Erhebliche Zunahme an Gewalt gegen Journalisten in Deutschland
Die Anzahl gewaltsamer Übergriffe auf Journalisten hat sich in Deutschland signifikant erhöht, wie eine aktuelle Analyse der Organisation Reporter ohne Grenzen (RSF) offenbart. Insgesamt wurden im letzten Jahr 89 Angriffe auf Medienschaffende dokumentiert – eine alarmierende Verdopplung im Vergleich zum Vorjahr. Besonders häufig kam es zu Vorfällen bei Kundgebungen im Kontext des Nahost-Konflikts sowie bei Veranstaltungen rechtsextremer Gruppierungen und Abtreibungsgegnern.

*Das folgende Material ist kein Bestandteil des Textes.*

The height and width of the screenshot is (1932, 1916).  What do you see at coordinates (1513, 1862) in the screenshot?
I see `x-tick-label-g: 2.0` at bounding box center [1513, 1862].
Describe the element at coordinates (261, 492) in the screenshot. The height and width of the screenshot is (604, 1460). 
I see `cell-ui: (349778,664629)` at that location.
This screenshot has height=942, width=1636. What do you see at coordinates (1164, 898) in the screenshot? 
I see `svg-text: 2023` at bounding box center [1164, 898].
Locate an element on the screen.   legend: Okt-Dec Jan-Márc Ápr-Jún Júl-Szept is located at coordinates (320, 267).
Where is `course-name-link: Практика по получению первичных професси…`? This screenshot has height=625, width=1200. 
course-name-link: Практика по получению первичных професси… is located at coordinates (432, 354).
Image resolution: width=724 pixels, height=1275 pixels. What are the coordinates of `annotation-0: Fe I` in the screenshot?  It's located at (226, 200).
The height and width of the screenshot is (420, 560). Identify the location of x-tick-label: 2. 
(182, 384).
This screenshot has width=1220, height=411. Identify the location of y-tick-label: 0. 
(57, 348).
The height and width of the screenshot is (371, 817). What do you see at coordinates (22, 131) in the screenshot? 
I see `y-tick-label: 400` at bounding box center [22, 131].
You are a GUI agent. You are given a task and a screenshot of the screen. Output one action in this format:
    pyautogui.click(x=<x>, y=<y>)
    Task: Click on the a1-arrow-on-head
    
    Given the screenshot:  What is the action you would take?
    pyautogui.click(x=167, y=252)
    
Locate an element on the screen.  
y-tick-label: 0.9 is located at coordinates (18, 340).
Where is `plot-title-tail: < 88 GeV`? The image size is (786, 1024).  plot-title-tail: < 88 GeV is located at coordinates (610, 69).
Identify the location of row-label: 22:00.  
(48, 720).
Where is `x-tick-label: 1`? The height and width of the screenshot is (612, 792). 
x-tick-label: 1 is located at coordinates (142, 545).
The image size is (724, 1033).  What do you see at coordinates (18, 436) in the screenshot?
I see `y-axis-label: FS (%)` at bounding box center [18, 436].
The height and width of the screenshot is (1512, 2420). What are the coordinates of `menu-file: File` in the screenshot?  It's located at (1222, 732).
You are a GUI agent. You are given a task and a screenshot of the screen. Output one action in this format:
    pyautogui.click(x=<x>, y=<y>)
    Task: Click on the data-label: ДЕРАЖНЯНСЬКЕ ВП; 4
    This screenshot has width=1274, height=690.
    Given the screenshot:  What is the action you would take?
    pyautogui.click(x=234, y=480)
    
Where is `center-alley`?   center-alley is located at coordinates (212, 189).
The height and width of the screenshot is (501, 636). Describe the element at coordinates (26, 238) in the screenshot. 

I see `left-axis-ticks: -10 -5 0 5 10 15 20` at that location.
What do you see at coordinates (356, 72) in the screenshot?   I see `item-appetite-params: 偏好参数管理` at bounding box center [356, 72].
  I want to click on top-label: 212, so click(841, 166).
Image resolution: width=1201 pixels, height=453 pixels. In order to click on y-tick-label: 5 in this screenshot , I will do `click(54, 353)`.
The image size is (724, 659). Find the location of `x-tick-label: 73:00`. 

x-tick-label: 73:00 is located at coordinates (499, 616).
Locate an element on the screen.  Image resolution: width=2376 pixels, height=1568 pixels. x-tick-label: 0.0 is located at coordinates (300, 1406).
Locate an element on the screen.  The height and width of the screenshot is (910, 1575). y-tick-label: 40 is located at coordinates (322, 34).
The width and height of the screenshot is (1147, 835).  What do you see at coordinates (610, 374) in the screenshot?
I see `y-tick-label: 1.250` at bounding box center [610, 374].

Ein Großteil der dokumentierten Vorfälle betraf physische Angriffe auf Menschen, während eine kleinere Zahl von Angriffen sich gegen Redaktionsgebäude oder Wohnhäuser richtete. Die Täter setzten verschiedenerlei Mittel ein – von Schlägen und Tritten über den Einsatz von Fahnenstangen bis hin zu Attacken mit Pfefferspray. Besonders brisant ist die Lage bei Demonstrationen in Berlin, wo 38 Attacken stattfanden, und ebenfalls in Kreisen rechtsextremer Ausrichtung, aus denen 21 Übergriffe gemeldet wurden.
Reporter ohne Grenzen betont eine zunehmende Pressefeindlichkeit in Deutschland und spricht von einem „stark verengten Meinungskorridor“. Insbesondere die Berichterstattung über den Gaza-Krieg und die daraus resultierenden Spannungen hätten zu dieser Entwicklung beigetragen. Lokale Journalisten, die häufig Angriffen ausgesetzt sind, melden diese aus verschiedenen Gründen oftmals nicht, was auf eine hohe Dunkelziffer hindeutet.
Der Deutsche Journalisten-Verband zeigt sich über die Eskalation besorgt und fordert ein deutliches Entgegentreten gegenüber den Angriffen. Attacken auf Journalisten seien zugleich Angriffe auf die Demokratie, die es zu benennen und zu bekämpfen gilt. In einer ähnlichen Haltung fordert die Journalisten-Gewerkschaft dju innerhalb von Verdi, das Thema Medienschutz im neuen Koalitionsvertrag zu verankern. Die politischen Akteure sind gefordert, unverzüglich Maßnahmen zu ergreifen, um die Sicherheit der Journalisten zu gewährleisten, während sie eine zunehmend pressefeindliche Atmosphäre in der Gesellschaft beobachten.